Les retours d’expérience de nos clients du secteur de la maintenance nucléaire — qu’ils utilisent Power BI, Qlik, Tableau ou d’autres solutions BI — convergent vers les mêmes bénéfices :

  • Pilotage du correctif : suivi de l'évolution du taux de maintenance corrective par équipement, identification des équipements récurrents, analyse Pareto des causes de panne.

  • Indicateurs de fiabilité : calcul du MTBF (Mean Time Between Failures), MTTR (Mean Time To Repair) et MTD (Mean Time to Diagnose) sur des données réelles et homogènes. Ces indicateurs deviennent des leviers d'action, pas de simples statistiques.

  • Respect de la planification : taux de réalisation des OT planifiés, avancement en temps réel, priorisation des ressources.

  • Suivi de la valeur ajoutée terrain (TSVA) : mesure du temps opérateur effectivement valorisé, détection des pertes de productivité.

  • Transparence client : capacité à partager des tableaux de bord avec l'exploitant pour démontrer la performance contractuelle et nourrir les revues de maintenance. 

5. Les conditions de succès 

La mise en œuvre d’une architecture de type GMAO-Siteflow-BI ne réussit pas uniquement parce que les outils sont bons. Une condition essentielle est la conduite du changement. 

La formule qui fonctionne associe systématiquement une équipe projet pluridisciplinaire (métiers, méthodes et SI) à une phase à petite échelle menée avec les utilisateurs terrain avant tout déploiement à plus grande échelle. Si l'ambition est portée au niveau de la direction, l'ancrage se construit au plus près du terrain. 

Le point souvent sous-estimé est celui de l'accompagnement. La digitalisation ne remplace pas les compétences : elle les valorise, les développe et les capitalise. Un technicien qui comprend pourquoi il saisit une donnée d'une certaine manière, parce qu'il voit ensuite l'indicateur que ça produit, devient contributeur de la qualité de la donnée, pas simple exécutant d'un formulaire. 

6. Une architecture digitale qui prépare à l'IA 

L'intelligence artificielle ne crée pas de valeur à partir de rien. Elle amplifie une donnée déjà structurée, historisée, qualifiée. Sans cela, les modèles prédictifs s'entraînent sur du bruit.

Ce qu’une architecture GMAO-Siteflow-BI construit au fil des opérations, c'est précisément cet actif : un historique de données de maintenance propre, normalisé, annoté par les métiers eux-mêmes. C'est le meilleur point de départ pour des cas d'usage IA concrets et spécifiques : maintenance prédictive, optimisation des ressources, détection d'anomalies avant défaillance. 
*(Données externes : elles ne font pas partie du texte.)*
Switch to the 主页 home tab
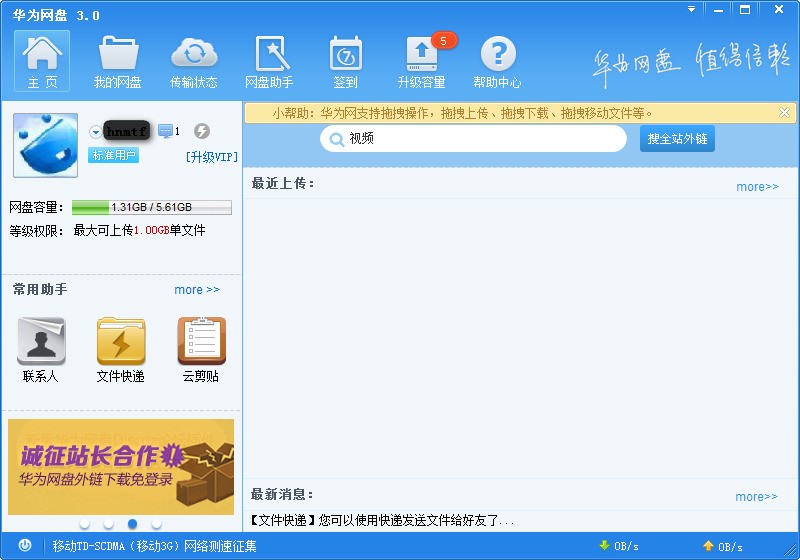This screenshot has width=800, height=560. 42,61

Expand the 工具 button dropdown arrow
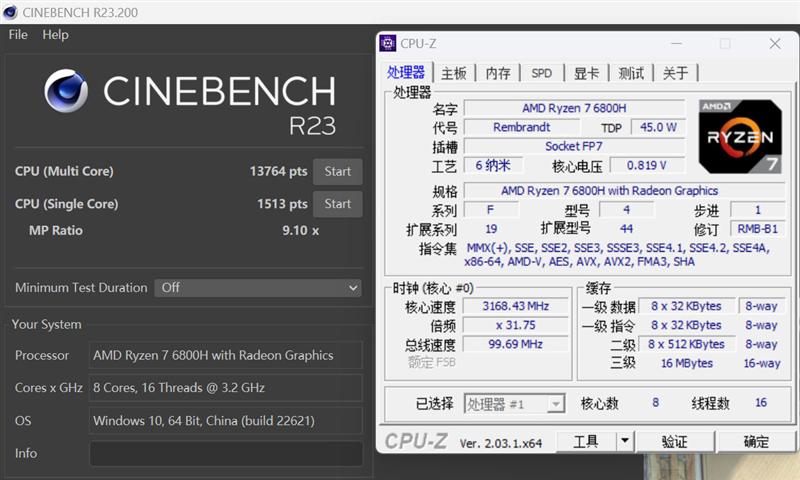(x=624, y=441)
Intégrer l'IA progressivement au dispositif est une prochaine étape naturelle. Mais la condition préalable, c'est la qualité de la donnée et cette condition doit se construire dès aujourd’hui pour être pleinement opérable demain. 

En résumé 

La donnée de maintenance n'est pas un sous-produit de l'activité terrain. C'est un actif stratégique, à condition de s'être donné les moyens de la structurer, de la connecter et de la valoriser. L'architecture GMAO → Siteflow → Power BI est une réponse opérationnelle et prouvée à cette équation.